-- START OF Records to process --

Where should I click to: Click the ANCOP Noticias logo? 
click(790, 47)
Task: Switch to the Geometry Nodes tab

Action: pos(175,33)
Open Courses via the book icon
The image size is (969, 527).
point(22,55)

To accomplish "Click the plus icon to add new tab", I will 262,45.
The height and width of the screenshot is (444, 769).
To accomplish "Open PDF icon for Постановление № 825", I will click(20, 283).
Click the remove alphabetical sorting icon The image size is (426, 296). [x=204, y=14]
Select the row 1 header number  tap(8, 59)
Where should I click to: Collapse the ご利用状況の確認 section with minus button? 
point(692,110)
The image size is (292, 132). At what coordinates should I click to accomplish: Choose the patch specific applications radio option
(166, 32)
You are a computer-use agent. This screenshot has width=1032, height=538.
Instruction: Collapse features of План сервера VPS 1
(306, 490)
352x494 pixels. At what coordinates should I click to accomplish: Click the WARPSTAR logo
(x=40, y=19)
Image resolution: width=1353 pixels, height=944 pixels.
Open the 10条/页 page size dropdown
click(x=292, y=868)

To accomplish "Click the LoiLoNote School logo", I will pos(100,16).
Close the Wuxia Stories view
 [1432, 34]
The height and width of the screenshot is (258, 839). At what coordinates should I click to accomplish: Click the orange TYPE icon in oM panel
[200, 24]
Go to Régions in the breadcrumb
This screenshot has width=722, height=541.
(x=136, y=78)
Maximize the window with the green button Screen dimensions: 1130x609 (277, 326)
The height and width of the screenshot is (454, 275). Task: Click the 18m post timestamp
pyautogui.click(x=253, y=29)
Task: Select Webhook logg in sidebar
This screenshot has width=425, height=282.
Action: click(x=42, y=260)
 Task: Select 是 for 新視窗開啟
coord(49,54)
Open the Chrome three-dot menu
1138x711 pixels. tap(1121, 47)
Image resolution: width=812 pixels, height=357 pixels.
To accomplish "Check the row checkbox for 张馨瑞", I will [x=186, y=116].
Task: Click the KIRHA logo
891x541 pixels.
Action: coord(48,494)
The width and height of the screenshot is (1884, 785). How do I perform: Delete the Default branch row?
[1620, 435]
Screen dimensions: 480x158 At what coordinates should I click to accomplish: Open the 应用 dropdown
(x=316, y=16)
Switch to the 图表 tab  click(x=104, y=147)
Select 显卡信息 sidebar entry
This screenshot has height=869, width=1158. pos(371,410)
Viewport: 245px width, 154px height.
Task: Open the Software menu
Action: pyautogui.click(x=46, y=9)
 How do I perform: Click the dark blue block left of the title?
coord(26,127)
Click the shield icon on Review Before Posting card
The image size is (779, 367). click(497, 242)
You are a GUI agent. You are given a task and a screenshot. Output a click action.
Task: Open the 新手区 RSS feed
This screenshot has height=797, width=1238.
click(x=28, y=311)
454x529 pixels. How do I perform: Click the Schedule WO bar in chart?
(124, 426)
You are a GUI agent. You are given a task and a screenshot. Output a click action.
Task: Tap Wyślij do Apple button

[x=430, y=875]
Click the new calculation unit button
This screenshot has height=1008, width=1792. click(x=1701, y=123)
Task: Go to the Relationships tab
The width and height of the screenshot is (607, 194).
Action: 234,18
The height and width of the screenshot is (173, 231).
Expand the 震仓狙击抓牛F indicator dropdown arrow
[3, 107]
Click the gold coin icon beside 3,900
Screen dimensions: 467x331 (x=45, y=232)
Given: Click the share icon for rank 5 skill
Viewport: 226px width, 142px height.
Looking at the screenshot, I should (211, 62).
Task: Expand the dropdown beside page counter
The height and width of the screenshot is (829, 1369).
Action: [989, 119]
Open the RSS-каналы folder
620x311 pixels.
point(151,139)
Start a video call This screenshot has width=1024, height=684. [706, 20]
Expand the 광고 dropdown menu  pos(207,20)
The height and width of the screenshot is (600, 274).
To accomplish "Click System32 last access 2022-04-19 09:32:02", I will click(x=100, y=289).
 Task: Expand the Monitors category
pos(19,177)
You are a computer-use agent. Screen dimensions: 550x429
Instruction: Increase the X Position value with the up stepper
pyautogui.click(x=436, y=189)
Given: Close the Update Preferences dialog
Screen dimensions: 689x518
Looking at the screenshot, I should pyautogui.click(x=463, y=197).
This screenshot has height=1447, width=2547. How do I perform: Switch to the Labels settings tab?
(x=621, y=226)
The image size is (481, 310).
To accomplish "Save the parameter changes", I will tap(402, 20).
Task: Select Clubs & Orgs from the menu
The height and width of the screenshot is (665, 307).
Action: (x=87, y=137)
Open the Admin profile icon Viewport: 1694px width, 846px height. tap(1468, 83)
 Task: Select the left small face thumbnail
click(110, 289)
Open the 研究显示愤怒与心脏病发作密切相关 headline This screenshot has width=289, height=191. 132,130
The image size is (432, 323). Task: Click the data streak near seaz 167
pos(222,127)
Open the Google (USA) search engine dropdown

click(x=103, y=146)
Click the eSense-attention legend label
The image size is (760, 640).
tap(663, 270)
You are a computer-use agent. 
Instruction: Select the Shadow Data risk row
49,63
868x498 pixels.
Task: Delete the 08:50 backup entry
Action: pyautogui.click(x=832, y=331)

-- END OF Records to process --

Rewrite all of the items, putting "Which point should I click to carry out" in place of every "At what coordinates should I click to accomplish" and keeping everything else the same.

Answer to the problem:
Where should I click to: Click the ANCOP Noticias logo? 
click(790, 47)
Task: Switch to the Geometry Nodes tab

Action: pos(175,33)
Open Courses via the book icon
The image size is (969, 527).
point(22,55)

To accomplish "Click the plus icon to add new tab", I will 262,45.
The height and width of the screenshot is (444, 769).
To accomplish "Open PDF icon for Постановление № 825", I will click(20, 283).
Click the remove alphabetical sorting icon The image size is (426, 296). [x=204, y=14]
Select the row 1 header number  tap(8, 59)
Where should I click to: Collapse the ご利用状況の確認 section with minus button? 
point(692,110)
The image size is (292, 132). Which point should I click to carry out: Choose the patch specific applications radio option
(166, 32)
You are a computer-use agent. This screenshot has width=1032, height=538.
Instruction: Collapse features of План сервера VPS 1
(306, 490)
352x494 pixels. Which point should I click to carry out: Click the WARPSTAR logo
(x=40, y=19)
Image resolution: width=1353 pixels, height=944 pixels.
Open the 10条/页 page size dropdown
click(x=292, y=868)

To accomplish "Click the LoiLoNote School logo", I will pos(100,16).
Close the Wuxia Stories view
 [1432, 34]
The height and width of the screenshot is (258, 839). Which point should I click to carry out: Click the orange TYPE icon in oM panel
[200, 24]
Go to Régions in the breadcrumb
This screenshot has width=722, height=541.
(x=136, y=78)
Maximize the window with the green button Screen dimensions: 1130x609 (277, 326)
The height and width of the screenshot is (454, 275). Task: Click the 18m post timestamp
pyautogui.click(x=253, y=29)
Task: Select Webhook logg in sidebar
This screenshot has width=425, height=282.
Action: click(x=42, y=260)
 Task: Select 是 for 新視窗開啟
coord(49,54)
Open the Chrome three-dot menu
1138x711 pixels. tap(1121, 47)
Image resolution: width=812 pixels, height=357 pixels.
To accomplish "Check the row checkbox for 张馨瑞", I will [x=186, y=116].
Task: Click the KIRHA logo
891x541 pixels.
Action: coord(48,494)
The width and height of the screenshot is (1884, 785). How do I perform: Delete the Default branch row?
[1620, 435]
Screen dimensions: 480x158 Which point should I click to carry out: Open the 应用 dropdown
(x=316, y=16)
Switch to the 图表 tab  click(x=104, y=147)
Select 显卡信息 sidebar entry
This screenshot has height=869, width=1158. pos(371,410)
Viewport: 245px width, 154px height.
Task: Open the Software menu
Action: pyautogui.click(x=46, y=9)
 How do I perform: Click the dark blue block left of the title?
coord(26,127)
Click the shield icon on Review Before Posting card
The image size is (779, 367). click(497, 242)
You are a GUI agent. You are given a task and a screenshot. Output a click action.
Task: Open the 新手区 RSS feed
This screenshot has height=797, width=1238.
click(x=28, y=311)
454x529 pixels. How do I perform: Click the Schedule WO bar in chart?
(124, 426)
You are a GUI agent. You are given a task and a screenshot. Output a click action.
Task: Tap Wyślij do Apple button

[x=430, y=875]
Click the new calculation unit button
This screenshot has height=1008, width=1792. click(x=1701, y=123)
Task: Go to the Relationships tab
The width and height of the screenshot is (607, 194).
Action: 234,18
The height and width of the screenshot is (173, 231).
Expand the 震仓狙击抓牛F indicator dropdown arrow
[3, 107]
Click the gold coin icon beside 3,900
Screen dimensions: 467x331 (x=45, y=232)
Given: Click the share icon for rank 5 skill
Viewport: 226px width, 142px height.
Looking at the screenshot, I should (211, 62).
Task: Expand the dropdown beside page counter
The height and width of the screenshot is (829, 1369).
Action: [989, 119]
Open the RSS-каналы folder
620x311 pixels.
point(151,139)
Start a video call This screenshot has width=1024, height=684. [706, 20]
Expand the 광고 dropdown menu  pos(207,20)
The height and width of the screenshot is (600, 274).
To accomplish "Click System32 last access 2022-04-19 09:32:02", I will click(x=100, y=289).
 Task: Expand the Monitors category
pos(19,177)
You are a computer-use agent. Screen dimensions: 550x429
Instruction: Increase the X Position value with the up stepper
pyautogui.click(x=436, y=189)
Given: Close the Update Preferences dialog
Screen dimensions: 689x518
Looking at the screenshot, I should pyautogui.click(x=463, y=197).
This screenshot has height=1447, width=2547. How do I perform: Switch to the Labels settings tab?
(x=621, y=226)
The image size is (481, 310).
To accomplish "Save the parameter changes", I will tap(402, 20).
Task: Select Clubs & Orgs from the menu
The height and width of the screenshot is (665, 307).
Action: (x=87, y=137)
Open the Admin profile icon Viewport: 1694px width, 846px height. tap(1468, 83)
 Task: Select the left small face thumbnail
click(110, 289)
Open the 研究显示愤怒与心脏病发作密切相关 headline This screenshot has width=289, height=191. 132,130
The image size is (432, 323). Task: Click the data streak near seaz 167
pos(222,127)
Open the Google (USA) search engine dropdown

click(x=103, y=146)
Click the eSense-attention legend label
The image size is (760, 640).
tap(663, 270)
You are a computer-use agent. 
Instruction: Select the Shadow Data risk row
49,63
868x498 pixels.
Task: Delete the 08:50 backup entry
Action: pyautogui.click(x=832, y=331)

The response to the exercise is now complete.